Data to examine ::

__________________________________________________

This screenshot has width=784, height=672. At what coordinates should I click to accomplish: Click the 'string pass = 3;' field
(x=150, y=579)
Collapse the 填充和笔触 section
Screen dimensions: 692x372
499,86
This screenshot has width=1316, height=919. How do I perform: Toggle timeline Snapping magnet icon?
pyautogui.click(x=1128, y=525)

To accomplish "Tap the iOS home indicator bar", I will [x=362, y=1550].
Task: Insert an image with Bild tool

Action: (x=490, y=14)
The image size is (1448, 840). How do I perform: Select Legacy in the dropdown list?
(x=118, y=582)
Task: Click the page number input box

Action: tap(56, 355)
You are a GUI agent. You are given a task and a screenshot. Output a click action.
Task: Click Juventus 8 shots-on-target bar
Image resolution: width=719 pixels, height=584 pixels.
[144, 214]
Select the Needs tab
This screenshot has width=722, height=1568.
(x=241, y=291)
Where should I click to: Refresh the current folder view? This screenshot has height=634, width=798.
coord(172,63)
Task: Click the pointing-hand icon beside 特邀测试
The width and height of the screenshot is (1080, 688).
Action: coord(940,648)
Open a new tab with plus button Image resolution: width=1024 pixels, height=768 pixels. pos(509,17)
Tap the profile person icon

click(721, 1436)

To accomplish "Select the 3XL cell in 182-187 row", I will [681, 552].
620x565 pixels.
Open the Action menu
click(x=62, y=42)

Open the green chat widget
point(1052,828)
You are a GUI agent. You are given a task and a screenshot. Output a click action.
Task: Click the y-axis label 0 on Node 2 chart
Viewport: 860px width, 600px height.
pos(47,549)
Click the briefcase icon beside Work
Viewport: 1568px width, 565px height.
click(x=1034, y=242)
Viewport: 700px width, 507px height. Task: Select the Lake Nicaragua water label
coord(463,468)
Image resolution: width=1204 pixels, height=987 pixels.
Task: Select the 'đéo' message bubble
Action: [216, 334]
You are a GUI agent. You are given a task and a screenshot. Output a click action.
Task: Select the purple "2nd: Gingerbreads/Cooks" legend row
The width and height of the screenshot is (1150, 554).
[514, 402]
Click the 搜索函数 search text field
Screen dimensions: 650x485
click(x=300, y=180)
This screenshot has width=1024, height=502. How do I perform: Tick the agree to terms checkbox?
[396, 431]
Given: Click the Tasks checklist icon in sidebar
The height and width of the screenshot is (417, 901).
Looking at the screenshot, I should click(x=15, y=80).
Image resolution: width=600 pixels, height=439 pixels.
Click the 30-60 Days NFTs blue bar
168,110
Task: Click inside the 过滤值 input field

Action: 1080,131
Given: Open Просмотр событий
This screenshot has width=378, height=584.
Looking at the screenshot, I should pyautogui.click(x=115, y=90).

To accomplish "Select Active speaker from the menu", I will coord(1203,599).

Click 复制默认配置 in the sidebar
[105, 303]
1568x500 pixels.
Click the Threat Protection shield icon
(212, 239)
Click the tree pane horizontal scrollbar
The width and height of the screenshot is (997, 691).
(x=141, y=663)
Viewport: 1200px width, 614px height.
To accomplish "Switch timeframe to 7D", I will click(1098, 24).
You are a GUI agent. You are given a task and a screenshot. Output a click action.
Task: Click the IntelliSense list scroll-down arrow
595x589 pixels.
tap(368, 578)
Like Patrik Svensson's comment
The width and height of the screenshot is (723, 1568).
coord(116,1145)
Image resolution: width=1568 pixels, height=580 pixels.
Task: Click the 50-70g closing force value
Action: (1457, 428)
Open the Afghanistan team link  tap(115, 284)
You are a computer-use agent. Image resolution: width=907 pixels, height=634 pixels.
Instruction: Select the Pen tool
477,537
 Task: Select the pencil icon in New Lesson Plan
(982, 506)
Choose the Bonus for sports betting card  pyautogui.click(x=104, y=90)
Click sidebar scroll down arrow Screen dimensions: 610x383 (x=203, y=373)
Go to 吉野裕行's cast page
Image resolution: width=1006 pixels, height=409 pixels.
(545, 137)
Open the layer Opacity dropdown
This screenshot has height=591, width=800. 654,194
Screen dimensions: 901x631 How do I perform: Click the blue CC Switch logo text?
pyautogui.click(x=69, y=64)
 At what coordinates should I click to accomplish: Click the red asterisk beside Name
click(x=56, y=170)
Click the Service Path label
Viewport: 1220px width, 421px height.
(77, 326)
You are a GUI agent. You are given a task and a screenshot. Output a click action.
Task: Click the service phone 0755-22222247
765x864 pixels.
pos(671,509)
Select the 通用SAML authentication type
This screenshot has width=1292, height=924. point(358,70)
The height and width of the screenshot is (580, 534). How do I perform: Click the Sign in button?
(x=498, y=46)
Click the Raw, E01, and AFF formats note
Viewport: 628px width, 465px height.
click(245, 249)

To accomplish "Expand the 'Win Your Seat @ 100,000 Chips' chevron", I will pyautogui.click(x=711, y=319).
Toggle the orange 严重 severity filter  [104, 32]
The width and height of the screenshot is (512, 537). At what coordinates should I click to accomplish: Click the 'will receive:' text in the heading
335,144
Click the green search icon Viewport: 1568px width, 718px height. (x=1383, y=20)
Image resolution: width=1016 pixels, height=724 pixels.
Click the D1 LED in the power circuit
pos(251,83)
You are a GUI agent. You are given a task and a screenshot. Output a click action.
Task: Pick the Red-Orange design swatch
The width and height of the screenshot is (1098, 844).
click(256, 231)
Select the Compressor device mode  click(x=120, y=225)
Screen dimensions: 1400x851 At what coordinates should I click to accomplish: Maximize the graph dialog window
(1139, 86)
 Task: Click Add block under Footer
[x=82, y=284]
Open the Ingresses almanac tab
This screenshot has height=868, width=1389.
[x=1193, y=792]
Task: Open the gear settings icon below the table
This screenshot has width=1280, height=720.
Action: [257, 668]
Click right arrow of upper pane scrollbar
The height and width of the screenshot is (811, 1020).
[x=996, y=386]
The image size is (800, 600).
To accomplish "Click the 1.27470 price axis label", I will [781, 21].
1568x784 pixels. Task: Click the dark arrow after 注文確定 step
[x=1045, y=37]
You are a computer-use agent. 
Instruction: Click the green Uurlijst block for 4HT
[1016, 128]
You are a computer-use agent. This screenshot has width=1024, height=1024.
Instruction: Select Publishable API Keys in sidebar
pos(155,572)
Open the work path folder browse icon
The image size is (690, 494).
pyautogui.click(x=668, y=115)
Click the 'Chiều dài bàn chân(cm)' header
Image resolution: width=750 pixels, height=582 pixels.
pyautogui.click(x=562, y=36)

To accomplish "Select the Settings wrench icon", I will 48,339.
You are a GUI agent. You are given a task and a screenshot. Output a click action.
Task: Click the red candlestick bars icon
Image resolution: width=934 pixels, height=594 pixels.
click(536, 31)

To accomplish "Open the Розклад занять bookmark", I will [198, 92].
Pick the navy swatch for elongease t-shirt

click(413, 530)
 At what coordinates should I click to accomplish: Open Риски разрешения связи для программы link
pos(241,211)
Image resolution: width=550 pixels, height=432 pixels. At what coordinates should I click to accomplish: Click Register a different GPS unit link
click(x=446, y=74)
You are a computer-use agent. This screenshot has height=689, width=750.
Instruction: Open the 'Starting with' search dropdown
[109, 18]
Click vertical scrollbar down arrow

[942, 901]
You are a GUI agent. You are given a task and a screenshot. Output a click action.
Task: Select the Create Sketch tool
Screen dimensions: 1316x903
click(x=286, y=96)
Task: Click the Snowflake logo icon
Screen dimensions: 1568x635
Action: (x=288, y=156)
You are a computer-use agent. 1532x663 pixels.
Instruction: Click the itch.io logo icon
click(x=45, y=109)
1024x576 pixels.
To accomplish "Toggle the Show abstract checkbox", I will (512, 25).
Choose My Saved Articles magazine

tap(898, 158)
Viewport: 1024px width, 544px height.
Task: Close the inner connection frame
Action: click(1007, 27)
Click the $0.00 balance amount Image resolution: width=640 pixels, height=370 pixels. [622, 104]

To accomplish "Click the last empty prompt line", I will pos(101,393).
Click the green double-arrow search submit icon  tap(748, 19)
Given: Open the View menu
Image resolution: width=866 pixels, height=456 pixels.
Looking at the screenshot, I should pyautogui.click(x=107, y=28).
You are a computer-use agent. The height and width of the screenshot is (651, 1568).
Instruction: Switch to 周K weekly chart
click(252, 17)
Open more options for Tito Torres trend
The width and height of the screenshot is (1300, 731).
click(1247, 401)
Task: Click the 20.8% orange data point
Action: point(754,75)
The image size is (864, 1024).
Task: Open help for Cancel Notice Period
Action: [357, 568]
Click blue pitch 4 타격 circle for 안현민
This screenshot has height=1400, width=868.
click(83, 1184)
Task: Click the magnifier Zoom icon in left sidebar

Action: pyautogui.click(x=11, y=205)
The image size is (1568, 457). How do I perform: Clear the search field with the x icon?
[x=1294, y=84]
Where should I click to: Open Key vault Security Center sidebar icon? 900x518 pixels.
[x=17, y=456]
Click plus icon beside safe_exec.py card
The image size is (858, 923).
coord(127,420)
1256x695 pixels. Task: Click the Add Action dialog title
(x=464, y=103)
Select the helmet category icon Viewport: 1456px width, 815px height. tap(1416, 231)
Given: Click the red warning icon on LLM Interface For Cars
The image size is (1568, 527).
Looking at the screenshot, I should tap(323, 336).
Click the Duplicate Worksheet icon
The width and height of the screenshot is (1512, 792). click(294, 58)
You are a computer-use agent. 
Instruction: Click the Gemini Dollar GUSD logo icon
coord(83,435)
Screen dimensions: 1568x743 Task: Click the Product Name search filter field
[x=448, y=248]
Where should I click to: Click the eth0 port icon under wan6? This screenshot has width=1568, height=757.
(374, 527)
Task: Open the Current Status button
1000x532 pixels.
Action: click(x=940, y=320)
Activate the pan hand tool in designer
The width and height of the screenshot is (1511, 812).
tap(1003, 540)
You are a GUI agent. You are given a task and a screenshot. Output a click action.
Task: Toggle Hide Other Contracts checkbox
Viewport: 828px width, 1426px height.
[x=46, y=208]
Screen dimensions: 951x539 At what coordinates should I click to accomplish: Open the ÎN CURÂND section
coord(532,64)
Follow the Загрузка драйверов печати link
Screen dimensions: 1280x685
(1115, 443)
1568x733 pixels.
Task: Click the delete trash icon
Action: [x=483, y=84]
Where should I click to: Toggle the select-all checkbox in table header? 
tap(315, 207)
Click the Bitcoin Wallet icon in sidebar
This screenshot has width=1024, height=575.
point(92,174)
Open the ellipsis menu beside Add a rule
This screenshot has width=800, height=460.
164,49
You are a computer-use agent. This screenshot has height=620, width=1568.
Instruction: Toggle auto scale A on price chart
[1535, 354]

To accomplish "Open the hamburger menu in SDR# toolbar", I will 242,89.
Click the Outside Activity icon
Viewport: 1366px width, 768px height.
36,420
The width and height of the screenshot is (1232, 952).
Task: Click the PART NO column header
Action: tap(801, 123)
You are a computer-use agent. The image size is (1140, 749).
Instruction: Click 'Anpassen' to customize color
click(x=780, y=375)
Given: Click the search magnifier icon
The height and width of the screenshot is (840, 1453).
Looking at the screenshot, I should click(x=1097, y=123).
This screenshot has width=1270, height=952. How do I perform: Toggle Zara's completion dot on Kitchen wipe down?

__________________________________________________

Description of the task ::
Please print the material above exactly as it appears, from its first line through the line containing "Task: Click the y-axis", inclusive, and stop there.

Output below ::
This screenshot has width=784, height=672. At what coordinates should I click to accomplish: Click the 'string pass = 3;' field
(x=150, y=579)
Collapse the 填充和笔触 section
Screen dimensions: 692x372
499,86
This screenshot has width=1316, height=919. How do I perform: Toggle timeline Snapping magnet icon?
pyautogui.click(x=1128, y=525)

To accomplish "Tap the iOS home indicator bar", I will [x=362, y=1550].
Task: Insert an image with Bild tool

Action: (x=490, y=14)
The image size is (1448, 840). How do I perform: Select Legacy in the dropdown list?
(x=118, y=582)
Task: Click the page number input box

Action: tap(56, 355)
You are a GUI agent. You are given a task and a screenshot. Output a click action.
Task: Click Juventus 8 shots-on-target bar
Image resolution: width=719 pixels, height=584 pixels.
[144, 214]
Select the Needs tab
This screenshot has width=722, height=1568.
(x=241, y=291)
Where should I click to: Refresh the current folder view? This screenshot has height=634, width=798.
coord(172,63)
Task: Click the pointing-hand icon beside 特邀测试
The width and height of the screenshot is (1080, 688).
Action: coord(940,648)
Open a new tab with plus button Image resolution: width=1024 pixels, height=768 pixels. pos(509,17)
Tap the profile person icon

click(721, 1436)

To accomplish "Select the 3XL cell in 182-187 row", I will [681, 552].
620x565 pixels.
Open the Action menu
click(x=62, y=42)

Open the green chat widget
point(1052,828)
You are a GUI agent. You are given a task and a screenshot. Output a click action.
Task: Click the y-axis label 0 on Node 2 chart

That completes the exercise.